THE ABSENCE OF WELL-RANKED MBA PROGRAMS DIMINISHES THE USEFULNESS OF THE ECONOMIST LIST
Filling out these ranking surveys, moreover, has become a time-consuming process for many of the schools. Top rankings require the input of multiple offices and deans, who must review and sign off on the stats. It can take months for a school to aggregate the data requested by an organization and send it out.
This isn’t the first time The Economist list has been compromised by schools unwilling to participate. Back in 2005, Harvard Business School and Wharton were dropped from the ranking when they declined to participate in the information-gathering process.
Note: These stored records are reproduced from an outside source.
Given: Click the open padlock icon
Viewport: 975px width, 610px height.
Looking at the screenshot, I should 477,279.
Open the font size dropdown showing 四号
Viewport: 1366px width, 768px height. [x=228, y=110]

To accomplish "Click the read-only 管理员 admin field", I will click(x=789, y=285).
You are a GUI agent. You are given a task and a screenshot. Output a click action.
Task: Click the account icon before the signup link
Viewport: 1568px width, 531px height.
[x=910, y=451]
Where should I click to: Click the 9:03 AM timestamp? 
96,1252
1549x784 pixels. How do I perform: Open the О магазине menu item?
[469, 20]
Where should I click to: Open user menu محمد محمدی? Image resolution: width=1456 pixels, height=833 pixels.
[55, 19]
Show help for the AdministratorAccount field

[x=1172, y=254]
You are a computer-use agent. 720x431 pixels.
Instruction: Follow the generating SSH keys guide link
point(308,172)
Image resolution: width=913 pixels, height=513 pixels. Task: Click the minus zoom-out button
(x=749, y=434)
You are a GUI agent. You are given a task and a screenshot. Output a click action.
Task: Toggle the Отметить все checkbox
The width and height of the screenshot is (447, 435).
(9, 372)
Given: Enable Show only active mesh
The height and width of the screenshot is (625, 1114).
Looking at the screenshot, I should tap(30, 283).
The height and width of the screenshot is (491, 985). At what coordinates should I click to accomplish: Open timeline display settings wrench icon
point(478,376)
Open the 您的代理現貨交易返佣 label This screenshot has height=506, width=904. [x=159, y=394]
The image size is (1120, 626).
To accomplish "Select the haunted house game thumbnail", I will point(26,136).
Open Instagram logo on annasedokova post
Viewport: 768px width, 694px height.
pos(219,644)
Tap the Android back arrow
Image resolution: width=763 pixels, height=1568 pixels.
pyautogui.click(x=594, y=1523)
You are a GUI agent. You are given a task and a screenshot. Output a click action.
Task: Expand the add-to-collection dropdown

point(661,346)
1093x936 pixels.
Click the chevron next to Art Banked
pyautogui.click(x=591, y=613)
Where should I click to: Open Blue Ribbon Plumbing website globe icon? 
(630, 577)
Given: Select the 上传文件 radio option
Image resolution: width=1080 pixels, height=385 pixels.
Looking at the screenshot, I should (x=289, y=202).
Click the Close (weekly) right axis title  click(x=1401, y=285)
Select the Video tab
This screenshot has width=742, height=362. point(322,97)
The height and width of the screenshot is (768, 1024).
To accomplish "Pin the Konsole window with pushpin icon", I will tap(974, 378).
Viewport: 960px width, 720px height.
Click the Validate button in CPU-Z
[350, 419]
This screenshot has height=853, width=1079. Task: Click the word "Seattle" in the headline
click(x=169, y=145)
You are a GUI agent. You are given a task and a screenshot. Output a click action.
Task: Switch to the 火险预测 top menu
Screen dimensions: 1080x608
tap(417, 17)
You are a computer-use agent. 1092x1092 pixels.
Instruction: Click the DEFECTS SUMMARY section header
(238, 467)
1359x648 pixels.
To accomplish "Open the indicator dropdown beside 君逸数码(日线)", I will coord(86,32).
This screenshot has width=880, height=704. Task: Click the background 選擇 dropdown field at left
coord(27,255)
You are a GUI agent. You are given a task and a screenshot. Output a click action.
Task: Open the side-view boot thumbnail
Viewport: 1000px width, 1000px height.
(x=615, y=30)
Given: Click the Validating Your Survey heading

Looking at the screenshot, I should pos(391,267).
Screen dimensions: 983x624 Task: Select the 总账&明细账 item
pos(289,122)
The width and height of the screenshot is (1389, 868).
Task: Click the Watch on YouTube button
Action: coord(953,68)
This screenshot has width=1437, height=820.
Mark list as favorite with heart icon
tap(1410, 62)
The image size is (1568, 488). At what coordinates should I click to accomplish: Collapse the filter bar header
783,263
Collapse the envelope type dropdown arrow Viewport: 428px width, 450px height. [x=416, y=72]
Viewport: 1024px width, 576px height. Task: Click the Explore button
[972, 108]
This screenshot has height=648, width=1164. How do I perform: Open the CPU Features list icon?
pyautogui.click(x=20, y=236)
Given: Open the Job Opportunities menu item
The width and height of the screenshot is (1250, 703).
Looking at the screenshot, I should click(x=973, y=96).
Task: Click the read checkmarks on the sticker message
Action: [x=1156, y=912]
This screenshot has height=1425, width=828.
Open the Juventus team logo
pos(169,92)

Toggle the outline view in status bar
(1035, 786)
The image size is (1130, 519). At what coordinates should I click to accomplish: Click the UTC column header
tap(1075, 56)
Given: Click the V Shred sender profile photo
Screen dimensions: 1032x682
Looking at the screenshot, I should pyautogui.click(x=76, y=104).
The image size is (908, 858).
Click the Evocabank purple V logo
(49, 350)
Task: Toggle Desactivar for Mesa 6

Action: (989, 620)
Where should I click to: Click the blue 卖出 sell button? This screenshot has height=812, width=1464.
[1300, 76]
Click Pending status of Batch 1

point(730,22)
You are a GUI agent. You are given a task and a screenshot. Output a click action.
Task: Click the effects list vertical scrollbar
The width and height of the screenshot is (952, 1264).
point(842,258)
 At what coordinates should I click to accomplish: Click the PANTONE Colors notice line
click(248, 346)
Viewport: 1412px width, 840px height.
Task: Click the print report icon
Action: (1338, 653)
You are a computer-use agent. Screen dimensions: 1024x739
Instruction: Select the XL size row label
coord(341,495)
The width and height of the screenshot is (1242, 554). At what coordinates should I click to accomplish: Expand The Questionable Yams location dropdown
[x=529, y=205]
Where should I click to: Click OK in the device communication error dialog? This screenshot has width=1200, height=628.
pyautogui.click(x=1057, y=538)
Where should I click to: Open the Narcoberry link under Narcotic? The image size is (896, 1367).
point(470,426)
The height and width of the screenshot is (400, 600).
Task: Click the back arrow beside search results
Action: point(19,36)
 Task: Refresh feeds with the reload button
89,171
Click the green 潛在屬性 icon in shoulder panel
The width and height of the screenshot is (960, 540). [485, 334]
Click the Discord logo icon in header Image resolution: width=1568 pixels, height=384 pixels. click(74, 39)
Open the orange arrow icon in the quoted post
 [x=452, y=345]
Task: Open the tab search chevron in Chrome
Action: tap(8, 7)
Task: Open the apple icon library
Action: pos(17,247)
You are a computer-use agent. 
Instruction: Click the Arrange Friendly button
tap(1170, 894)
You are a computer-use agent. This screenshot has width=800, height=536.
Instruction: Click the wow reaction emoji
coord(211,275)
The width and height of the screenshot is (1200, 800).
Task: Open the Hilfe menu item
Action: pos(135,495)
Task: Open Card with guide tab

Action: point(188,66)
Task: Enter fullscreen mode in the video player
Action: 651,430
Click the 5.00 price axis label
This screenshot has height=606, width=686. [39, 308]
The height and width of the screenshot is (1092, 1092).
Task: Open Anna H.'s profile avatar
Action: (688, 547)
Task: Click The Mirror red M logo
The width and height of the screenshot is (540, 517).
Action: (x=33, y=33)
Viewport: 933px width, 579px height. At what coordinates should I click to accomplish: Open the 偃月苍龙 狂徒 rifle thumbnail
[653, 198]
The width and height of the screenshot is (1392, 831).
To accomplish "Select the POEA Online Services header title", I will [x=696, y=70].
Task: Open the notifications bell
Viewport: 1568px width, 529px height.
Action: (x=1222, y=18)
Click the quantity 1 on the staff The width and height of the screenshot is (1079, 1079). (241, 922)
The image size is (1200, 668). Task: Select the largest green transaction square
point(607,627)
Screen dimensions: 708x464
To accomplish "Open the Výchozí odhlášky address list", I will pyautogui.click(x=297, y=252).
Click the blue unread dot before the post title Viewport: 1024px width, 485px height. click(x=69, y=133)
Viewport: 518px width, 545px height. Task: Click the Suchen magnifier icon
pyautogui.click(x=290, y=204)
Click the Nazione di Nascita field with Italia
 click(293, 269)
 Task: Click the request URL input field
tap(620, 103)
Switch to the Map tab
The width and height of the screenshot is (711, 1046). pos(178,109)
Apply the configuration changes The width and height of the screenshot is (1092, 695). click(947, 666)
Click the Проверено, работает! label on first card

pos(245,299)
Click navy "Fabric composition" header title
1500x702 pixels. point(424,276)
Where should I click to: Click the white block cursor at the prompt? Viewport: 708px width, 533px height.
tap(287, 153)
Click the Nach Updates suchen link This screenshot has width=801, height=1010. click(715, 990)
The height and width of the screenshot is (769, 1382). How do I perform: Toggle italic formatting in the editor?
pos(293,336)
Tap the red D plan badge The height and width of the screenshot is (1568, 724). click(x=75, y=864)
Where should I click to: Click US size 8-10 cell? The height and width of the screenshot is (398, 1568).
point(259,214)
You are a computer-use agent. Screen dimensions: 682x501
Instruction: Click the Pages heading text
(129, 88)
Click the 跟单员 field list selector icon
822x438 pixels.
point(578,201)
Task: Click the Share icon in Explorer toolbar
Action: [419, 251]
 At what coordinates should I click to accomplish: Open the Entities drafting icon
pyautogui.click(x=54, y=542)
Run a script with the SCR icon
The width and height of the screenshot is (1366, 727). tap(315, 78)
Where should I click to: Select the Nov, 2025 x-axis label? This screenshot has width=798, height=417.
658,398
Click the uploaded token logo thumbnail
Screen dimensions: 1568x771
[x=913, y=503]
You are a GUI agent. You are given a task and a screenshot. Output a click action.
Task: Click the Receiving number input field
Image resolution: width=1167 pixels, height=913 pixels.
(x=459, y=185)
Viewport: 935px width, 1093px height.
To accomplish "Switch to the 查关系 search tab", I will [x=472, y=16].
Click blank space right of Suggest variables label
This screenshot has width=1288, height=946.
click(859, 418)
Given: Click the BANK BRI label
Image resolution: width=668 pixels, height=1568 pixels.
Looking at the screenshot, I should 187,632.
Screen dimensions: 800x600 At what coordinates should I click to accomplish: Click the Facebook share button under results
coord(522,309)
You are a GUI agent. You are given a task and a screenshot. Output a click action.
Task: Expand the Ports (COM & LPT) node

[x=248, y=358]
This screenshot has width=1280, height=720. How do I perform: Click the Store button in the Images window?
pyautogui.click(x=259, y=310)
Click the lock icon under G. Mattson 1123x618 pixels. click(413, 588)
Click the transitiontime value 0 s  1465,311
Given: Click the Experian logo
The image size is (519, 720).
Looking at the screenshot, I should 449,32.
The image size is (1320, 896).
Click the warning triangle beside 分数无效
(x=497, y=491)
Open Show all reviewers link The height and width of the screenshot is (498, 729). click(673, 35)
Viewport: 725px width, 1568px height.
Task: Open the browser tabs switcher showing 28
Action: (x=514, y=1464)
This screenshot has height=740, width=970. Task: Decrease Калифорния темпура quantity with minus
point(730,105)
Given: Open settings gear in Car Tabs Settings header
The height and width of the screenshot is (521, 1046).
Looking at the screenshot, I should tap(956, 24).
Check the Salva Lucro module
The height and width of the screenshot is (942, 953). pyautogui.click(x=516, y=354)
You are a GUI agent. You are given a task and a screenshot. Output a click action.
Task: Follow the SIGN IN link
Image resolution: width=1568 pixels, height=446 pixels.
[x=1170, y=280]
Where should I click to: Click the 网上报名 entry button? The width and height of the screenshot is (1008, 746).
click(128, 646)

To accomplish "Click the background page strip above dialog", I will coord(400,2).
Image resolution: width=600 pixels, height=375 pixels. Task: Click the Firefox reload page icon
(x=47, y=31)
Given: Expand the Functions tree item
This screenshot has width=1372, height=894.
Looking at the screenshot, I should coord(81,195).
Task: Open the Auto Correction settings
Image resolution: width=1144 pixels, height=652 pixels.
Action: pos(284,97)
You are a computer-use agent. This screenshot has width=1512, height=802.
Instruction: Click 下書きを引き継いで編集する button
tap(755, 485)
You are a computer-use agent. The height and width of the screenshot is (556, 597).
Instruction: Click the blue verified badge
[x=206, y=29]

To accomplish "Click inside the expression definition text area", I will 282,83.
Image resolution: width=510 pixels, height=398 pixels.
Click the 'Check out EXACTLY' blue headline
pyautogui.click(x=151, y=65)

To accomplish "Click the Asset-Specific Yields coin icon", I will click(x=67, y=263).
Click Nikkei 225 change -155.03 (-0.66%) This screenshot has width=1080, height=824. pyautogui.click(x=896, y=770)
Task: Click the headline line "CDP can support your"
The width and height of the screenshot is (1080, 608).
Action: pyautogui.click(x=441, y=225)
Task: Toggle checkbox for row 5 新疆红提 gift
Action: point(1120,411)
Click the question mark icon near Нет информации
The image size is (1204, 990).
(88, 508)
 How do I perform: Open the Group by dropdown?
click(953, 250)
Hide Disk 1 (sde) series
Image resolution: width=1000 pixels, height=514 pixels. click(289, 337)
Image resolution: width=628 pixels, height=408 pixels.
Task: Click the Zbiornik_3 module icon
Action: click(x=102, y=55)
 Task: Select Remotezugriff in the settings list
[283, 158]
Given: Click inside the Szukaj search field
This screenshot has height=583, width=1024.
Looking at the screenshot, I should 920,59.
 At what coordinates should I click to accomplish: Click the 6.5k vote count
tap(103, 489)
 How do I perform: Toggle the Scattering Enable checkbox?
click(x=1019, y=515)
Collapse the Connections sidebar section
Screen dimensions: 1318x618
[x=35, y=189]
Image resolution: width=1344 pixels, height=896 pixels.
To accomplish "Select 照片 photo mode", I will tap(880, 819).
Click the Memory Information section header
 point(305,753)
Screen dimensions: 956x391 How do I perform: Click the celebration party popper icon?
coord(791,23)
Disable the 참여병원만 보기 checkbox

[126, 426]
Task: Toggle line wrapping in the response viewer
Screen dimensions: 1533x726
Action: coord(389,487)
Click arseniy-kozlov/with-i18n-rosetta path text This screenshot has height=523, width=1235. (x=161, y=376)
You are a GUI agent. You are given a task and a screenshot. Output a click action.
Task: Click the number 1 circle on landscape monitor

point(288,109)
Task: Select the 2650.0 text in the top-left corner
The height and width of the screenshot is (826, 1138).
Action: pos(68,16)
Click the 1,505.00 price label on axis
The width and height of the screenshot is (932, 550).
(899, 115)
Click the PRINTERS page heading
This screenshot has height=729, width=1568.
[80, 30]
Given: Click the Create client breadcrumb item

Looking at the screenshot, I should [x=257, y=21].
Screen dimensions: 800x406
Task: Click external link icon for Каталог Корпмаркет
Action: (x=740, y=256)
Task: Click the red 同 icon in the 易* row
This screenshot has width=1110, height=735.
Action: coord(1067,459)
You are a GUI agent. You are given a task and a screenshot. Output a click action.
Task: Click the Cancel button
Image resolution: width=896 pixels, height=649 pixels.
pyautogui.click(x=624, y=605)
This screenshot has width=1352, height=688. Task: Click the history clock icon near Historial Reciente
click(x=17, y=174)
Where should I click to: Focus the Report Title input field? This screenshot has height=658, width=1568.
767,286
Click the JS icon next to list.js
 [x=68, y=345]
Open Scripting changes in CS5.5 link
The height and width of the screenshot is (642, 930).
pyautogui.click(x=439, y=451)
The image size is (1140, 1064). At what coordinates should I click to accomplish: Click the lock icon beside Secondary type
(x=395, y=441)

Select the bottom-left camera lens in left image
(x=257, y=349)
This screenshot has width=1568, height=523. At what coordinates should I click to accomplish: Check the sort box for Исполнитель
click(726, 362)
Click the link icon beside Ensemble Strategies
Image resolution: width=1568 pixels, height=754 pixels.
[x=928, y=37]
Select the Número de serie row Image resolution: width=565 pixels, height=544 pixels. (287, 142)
At the time, both schools attributed their decisions to the fact that compiling the data for the survey takes up too much staff time and that overall, magazine rankings don’t accurately reflect the quality of individual schools. At the time, Harvard and Wharton also declined to cooperate with the BusinessWeek rankings.
“We have allowed the rankings to define us not only to the outside world but to ourselves,” Patrick Harker, then dean of the Wharton School, told The Wall Street Journal in 2004. “The most important thing is that I firmly reject the idea that there is a No. 1 school. Different schools are unique.”
PREVIOUS ATTEMPTS TO BOYCOTT RANKINGS HAVE GENERALLY FAILED
Some business school deans predicted that other schools would follow Harvard and Wharton, but they didn’t. It has been difficult to organize concerted boycotting of the rankings because schools that move up benefit from increased applications and visibility. Ultimately, Harvard and Wharton changed their minds and began to cooperate with both BusinessWeek and The Economist. And more recently, both Harvard and Stanford began cooperating with the Princeton Review for its ranking of the best business schools for entrepreneurship, even though the schools acknowledge that the methodology for that ranking is severely flawed.
The absence of such highly prominent business schools makes The Economist ranking less useful and less credible. Many of these schools participate in other lists that rank them significantly higher than the MBA programs singled out on The Economist list. U.S. News & World Report, for example ranks the Carlson School 33rd, the University of Illinois 35th, Purdue 40th, and Babson 65th among the best full-time MBA programs in the U.S.
Economist rival The Financial Times ranks Manchester Business School, which declined to provide info to The Economist, 43rd. It ranks Illinois 44th, Imperial 49th, Rotman 51st, Carlson 54th and Purdue 56th. The Indian School of Business, ranked 35th in the world by the FT, apparently was not invited to participate in The Economist ranking.
Declined to participate: American University (Kogod), Monash University, Ashridge, Globis University, University of Missouri-Kansas City (Bloch), University of the Witwatersand, Babson College (Olin), EGADE-Tecnologico de Monterrey, University of Illinois at Urbana-Champaign, Imperial College Business School, University of Manchester, McGill University (Desautels), University of Minnesota (Carlson), Purdue University (Krannert), Seoul National University, University of Toronto (Rotman), University of British Columbia (Sauder)
The Economist also said the following schools only provided one year of data and were not ranked as a result: Bradford University, Trinity College Dublin, University of Glasgow, Queen’s University, University of Western Ontario (Ivey), Universidad Austral, Michigan State University, Ryerson University, HHL Leipzig Graduate School of Management, Sun Yat-sen University, S P Jain School of Global Management, Politecnico di Milano School of Management, The University of Liverpool, City University of New York.